Que retenir de la fashion week de Londres printemps-été 2020 ?

Une mode plus consciente mais non moins élégante, voila ce que prône la fashion week de Londres. Sous l'épée de Damoclès du Brexit, l'industrie de demain se dessine.

Que retenir de la fashion week de Londres printemps-été 2020 ?
© First View/Cover Images/SIPA

Il y a du changement dans l'air à fashion week de Londres. Quelques semaines avant la date d'un potentiel Brexit, la mode britannique, formellement positionnée contre, s'est réunie dans une atmosphère de transition. L'élégance règne sur les podiums mais les grandes questions écologiques taraudent.

L'écologie au centre

La fashion week de Londres n'aura pas lieu. C'est du moins ce que souhaitait le collectif Exction Rebellion, mobilisé pour bousculer ce rendez-vous d'une des industries les plus polluantes du monde. Parmi les happenings, une procession funéraire baptisée "London Fashion Week R.I.P." ou encore un blocus opéré par un groupe d'activiste ensanglanté à l'entrée d'un des lieux de défilé. Loin d'ignorer ses tors, l'industrie s'engage.
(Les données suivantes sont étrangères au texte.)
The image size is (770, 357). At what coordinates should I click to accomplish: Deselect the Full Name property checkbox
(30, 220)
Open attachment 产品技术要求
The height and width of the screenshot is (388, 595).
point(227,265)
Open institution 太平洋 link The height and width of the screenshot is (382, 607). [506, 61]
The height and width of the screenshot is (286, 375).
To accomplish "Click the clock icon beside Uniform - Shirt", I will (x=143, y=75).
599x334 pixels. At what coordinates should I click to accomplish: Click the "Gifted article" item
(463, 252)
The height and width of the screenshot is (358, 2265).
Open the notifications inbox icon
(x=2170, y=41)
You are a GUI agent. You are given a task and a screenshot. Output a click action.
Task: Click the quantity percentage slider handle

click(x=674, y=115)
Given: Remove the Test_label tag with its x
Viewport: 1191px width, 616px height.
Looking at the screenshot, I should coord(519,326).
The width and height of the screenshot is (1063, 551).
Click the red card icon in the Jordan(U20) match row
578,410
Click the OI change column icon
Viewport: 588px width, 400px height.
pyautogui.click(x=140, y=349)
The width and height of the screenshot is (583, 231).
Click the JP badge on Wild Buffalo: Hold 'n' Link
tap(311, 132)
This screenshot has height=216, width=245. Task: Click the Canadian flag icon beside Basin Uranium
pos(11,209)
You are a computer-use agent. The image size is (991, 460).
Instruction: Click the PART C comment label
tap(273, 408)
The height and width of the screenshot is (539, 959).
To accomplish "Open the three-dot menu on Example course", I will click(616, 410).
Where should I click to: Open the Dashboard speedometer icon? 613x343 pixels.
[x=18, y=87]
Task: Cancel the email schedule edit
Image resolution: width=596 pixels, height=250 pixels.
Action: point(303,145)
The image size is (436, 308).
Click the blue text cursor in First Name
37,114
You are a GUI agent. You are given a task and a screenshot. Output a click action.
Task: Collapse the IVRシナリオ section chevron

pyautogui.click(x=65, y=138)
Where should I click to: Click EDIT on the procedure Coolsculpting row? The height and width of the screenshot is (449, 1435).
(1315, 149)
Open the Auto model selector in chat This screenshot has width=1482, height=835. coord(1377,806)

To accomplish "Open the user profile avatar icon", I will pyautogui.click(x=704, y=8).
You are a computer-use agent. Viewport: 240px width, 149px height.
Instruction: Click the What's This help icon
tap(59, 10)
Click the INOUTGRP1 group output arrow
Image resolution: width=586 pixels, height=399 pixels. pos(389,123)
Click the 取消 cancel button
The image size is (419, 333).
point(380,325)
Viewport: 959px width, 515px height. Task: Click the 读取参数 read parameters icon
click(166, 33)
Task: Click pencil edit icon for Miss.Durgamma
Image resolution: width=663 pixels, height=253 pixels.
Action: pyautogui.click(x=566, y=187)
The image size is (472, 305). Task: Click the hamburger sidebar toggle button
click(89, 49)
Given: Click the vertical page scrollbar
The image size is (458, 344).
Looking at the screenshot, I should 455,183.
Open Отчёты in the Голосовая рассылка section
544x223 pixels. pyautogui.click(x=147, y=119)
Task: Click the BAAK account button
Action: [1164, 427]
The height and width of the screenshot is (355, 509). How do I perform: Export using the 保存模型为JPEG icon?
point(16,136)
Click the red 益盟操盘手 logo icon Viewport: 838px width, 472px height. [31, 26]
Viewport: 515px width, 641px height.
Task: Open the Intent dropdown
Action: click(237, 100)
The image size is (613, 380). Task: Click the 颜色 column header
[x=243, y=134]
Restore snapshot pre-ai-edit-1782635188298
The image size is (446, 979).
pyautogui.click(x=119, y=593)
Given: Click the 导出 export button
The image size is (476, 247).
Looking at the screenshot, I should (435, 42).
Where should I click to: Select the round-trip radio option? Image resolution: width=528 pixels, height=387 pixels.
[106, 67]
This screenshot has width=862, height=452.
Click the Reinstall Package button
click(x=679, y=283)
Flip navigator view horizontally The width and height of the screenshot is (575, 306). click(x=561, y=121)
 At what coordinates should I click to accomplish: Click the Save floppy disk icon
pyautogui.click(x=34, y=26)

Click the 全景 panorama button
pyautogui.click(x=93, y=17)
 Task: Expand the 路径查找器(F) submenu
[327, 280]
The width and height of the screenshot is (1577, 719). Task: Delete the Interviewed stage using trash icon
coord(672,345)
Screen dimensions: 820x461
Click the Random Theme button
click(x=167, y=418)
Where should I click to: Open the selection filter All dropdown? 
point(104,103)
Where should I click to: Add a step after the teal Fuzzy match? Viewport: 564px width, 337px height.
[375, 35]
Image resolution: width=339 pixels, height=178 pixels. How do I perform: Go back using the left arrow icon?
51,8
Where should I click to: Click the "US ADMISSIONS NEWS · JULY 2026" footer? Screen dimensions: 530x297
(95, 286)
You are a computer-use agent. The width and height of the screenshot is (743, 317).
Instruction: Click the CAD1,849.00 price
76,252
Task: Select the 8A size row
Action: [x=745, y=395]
Soutenue par des grands noms comme Vivienne Westwood, jamais loin quand il s'agit de militantisme, le mannequin Georgia May Jagger ou le site Vestiaire Collective, l'ONG Oxfam a lancé l'opération #secondhandseptember qui incite à ne pas acheter des vêtements neufs. Sur les podiums, la palme de l'innovation est attribuée à Vin + Omi, qui a exploité les orties du jardin du prince Charles pour développer un éco-textile présenté lors de son show. 

Du nouveau sans nouveauté

Forcément, un tel climat a vite fait de passer l'envie de nouveauté. Et même s'il a été longtemps considéré comme un gros mot dans la mode, le terme "ralentir" est sur toutes les lèvres. Pour le printemps-été 2020, l'as du tulle Molly Goddard s'est replongée dans 5 années de croquis et proposé une version améliorée et amplifiée de ses créations. Roland Mouret, lui, prône la mort des tendances et le retour au style, en proposant des silhouettes élégantes et intemporelles. L'intello cool de Londres, JW Anderson, lui, présdente une collection autour du regard, de l'attention portée aux choses et ses créations toutes en détail s'en ressentent. Du côté de Burberry, Riccardo Tisci oscille toujours entre tradition et modernité, sans se défaire de l'héritage de la maison emblématique et invite le top des années 2000 Ayness Deyn à personnifier ce trait d'union. Le recyclage est plus glamour que jamais.